Gli ultimi anni, coincidenti con la seconda guerra mondiale, videro il M. ancora impegnato in opere di propaganda e di appoggio allo sforzo bellico (si veda la raccolta Il poema non umano dei tecnicismi, ibid. 1940; Canto eroi e macchine della guerra mussoliniana, ibid. 1942; Quarto d’ora di poesia della X Mas, ibid. 1945, postumo), e nella stesura dell’ennesimo Manifesto del romanzo sintetico (25 dic. 1939) che seguiva il romanzo «legislativo» Patriottismo insetticida (ibid. 1939).
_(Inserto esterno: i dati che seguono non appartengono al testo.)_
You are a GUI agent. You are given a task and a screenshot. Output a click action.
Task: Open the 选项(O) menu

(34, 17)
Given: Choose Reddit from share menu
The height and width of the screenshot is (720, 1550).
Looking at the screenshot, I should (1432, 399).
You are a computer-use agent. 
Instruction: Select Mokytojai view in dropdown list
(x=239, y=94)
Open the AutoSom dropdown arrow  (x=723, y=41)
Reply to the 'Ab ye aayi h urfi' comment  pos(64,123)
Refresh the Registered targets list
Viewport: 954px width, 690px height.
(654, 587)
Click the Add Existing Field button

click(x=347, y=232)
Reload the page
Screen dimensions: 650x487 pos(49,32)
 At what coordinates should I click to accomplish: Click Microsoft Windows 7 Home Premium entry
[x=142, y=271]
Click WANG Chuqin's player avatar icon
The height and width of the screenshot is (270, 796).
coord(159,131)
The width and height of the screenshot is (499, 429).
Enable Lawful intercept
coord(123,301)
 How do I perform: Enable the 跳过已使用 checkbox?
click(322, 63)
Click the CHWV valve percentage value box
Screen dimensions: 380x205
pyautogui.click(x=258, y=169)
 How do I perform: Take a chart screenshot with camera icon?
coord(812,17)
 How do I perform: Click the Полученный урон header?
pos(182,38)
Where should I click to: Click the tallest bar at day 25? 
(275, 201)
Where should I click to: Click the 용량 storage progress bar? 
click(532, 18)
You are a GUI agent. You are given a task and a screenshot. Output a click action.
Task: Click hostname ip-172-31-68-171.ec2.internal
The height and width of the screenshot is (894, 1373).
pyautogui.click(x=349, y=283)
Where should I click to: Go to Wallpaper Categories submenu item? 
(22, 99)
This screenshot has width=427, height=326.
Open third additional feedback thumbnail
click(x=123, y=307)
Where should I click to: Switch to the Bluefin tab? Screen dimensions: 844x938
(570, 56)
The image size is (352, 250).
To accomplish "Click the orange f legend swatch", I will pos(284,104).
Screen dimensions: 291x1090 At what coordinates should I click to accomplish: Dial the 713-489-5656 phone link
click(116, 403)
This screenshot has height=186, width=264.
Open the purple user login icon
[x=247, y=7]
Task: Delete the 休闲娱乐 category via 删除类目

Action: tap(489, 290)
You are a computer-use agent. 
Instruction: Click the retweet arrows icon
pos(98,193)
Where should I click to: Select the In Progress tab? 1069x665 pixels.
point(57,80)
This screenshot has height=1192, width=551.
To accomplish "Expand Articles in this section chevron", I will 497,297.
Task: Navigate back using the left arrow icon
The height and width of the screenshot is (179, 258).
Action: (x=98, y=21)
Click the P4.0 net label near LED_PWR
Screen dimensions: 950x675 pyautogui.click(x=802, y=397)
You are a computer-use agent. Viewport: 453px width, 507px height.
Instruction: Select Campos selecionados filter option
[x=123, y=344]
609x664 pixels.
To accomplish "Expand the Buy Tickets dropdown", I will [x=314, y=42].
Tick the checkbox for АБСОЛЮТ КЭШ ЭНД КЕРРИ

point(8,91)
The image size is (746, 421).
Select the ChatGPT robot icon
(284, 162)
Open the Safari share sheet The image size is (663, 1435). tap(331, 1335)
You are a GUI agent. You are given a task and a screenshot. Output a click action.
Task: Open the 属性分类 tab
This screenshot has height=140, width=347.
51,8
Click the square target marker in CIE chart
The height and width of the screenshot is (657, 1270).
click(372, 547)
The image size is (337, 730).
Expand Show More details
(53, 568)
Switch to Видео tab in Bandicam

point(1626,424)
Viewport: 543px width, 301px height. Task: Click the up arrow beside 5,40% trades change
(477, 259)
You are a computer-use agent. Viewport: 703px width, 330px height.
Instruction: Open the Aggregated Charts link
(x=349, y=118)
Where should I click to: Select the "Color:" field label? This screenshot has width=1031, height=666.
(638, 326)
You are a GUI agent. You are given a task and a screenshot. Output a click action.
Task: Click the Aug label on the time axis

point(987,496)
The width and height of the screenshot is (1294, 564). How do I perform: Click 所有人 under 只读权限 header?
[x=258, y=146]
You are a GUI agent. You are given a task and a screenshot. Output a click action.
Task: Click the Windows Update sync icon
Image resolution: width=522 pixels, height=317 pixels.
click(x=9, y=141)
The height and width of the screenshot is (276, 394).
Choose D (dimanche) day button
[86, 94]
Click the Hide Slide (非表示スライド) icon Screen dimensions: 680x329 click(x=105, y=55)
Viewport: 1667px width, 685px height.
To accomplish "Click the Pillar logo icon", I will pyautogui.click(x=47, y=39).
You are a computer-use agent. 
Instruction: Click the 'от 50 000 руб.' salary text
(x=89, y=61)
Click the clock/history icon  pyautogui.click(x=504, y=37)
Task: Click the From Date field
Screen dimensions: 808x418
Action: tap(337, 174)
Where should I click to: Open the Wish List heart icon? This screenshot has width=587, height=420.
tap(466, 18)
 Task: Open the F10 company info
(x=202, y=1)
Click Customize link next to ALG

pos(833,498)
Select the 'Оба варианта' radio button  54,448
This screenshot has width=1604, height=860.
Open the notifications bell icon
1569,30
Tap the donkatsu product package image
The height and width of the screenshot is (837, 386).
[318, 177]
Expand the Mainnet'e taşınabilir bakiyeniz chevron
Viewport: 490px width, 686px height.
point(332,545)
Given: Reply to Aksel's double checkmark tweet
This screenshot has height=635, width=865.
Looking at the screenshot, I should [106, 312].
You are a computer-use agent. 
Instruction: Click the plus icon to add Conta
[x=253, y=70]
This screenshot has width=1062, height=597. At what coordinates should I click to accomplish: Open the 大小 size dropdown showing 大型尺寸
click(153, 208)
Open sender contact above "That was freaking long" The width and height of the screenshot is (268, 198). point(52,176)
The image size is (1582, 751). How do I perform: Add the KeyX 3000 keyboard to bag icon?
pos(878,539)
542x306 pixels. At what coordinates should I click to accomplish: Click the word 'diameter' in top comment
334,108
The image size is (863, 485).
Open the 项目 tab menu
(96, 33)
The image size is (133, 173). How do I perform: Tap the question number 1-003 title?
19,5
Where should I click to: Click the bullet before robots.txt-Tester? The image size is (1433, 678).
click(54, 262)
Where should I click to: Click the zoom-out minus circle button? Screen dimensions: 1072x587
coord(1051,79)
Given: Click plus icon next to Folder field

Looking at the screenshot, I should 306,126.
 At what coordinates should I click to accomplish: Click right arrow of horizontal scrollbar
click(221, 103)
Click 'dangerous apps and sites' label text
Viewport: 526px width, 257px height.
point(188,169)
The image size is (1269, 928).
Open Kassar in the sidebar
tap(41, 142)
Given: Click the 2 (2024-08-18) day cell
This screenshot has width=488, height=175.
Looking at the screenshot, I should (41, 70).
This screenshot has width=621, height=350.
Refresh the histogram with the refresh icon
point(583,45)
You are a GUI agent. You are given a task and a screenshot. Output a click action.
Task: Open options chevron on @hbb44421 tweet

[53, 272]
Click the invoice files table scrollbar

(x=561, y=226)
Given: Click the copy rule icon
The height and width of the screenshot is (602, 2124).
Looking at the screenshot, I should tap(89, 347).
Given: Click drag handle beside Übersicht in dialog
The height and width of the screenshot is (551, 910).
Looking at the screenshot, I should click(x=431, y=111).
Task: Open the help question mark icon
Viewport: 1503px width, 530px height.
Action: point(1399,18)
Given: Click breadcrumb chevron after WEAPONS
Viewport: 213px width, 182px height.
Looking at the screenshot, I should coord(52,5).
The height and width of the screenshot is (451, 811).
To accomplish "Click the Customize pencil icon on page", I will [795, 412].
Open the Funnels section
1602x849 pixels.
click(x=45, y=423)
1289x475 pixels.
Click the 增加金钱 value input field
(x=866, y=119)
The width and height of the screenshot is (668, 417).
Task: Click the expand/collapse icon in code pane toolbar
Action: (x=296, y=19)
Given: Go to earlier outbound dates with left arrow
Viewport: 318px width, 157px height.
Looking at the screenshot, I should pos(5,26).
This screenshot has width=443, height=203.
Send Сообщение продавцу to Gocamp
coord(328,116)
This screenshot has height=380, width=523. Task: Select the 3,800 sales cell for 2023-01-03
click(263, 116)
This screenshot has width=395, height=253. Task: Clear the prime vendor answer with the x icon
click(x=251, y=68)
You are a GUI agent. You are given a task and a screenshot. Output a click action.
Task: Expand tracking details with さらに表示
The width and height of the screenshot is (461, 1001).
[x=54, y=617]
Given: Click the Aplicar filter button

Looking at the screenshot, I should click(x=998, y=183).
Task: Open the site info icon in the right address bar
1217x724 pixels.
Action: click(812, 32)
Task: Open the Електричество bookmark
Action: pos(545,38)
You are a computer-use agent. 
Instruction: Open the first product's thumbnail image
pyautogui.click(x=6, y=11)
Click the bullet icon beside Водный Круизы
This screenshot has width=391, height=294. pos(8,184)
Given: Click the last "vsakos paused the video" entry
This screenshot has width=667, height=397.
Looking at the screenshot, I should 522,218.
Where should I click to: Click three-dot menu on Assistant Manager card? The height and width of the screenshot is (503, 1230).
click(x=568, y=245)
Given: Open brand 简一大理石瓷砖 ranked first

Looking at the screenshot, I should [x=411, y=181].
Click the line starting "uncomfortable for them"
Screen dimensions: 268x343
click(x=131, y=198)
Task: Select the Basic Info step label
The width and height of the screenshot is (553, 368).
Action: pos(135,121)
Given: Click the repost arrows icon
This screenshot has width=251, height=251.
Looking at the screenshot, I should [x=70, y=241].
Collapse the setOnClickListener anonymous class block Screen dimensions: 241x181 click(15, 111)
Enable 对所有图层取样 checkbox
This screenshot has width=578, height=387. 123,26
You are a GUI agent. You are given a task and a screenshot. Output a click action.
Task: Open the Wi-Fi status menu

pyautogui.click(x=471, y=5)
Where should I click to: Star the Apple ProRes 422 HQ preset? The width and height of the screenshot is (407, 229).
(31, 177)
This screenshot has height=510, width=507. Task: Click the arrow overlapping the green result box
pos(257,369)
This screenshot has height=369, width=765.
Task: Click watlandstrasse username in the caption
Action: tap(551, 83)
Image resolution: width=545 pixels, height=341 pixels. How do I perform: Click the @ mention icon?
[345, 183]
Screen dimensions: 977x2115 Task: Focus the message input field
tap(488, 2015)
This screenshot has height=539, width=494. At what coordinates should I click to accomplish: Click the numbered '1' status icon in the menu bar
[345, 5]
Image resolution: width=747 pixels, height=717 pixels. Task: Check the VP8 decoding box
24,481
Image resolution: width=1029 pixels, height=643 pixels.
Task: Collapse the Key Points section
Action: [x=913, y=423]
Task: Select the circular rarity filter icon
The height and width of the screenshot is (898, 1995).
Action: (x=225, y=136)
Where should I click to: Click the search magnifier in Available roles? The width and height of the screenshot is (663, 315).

Colpito da una grave forma di ulcera duodenale, tra il 1939 e il 1940 il M. fu costretto a subire un difficile intervento chirurgico; durante la prolungata convalescenza si accostò alla religione cattolica e ai sacramenti. Nonostante la cattiva salute si arruolò volontario e raggiunse in Russia, come primo seniore del gruppo «23 Marzo», le truppe italiane combattenti, ottenendo la croce di guerra al valor militare. Rientrato a Roma alla fine di novembre del 1942, sofferente di miocardite scrisse i già ricordati «poemi in prosa» autobiografici (La grande Milano tradizionale e futurista e Una sensibilità italiana nata in Egitto).

Nell’ottobre 1943 si trasferì, insieme con la moglie e le figlie, a Venezia, poi a Cadenabbia infine a Bellagio, sul lago di Como, dove morì il 2 dic. 1944.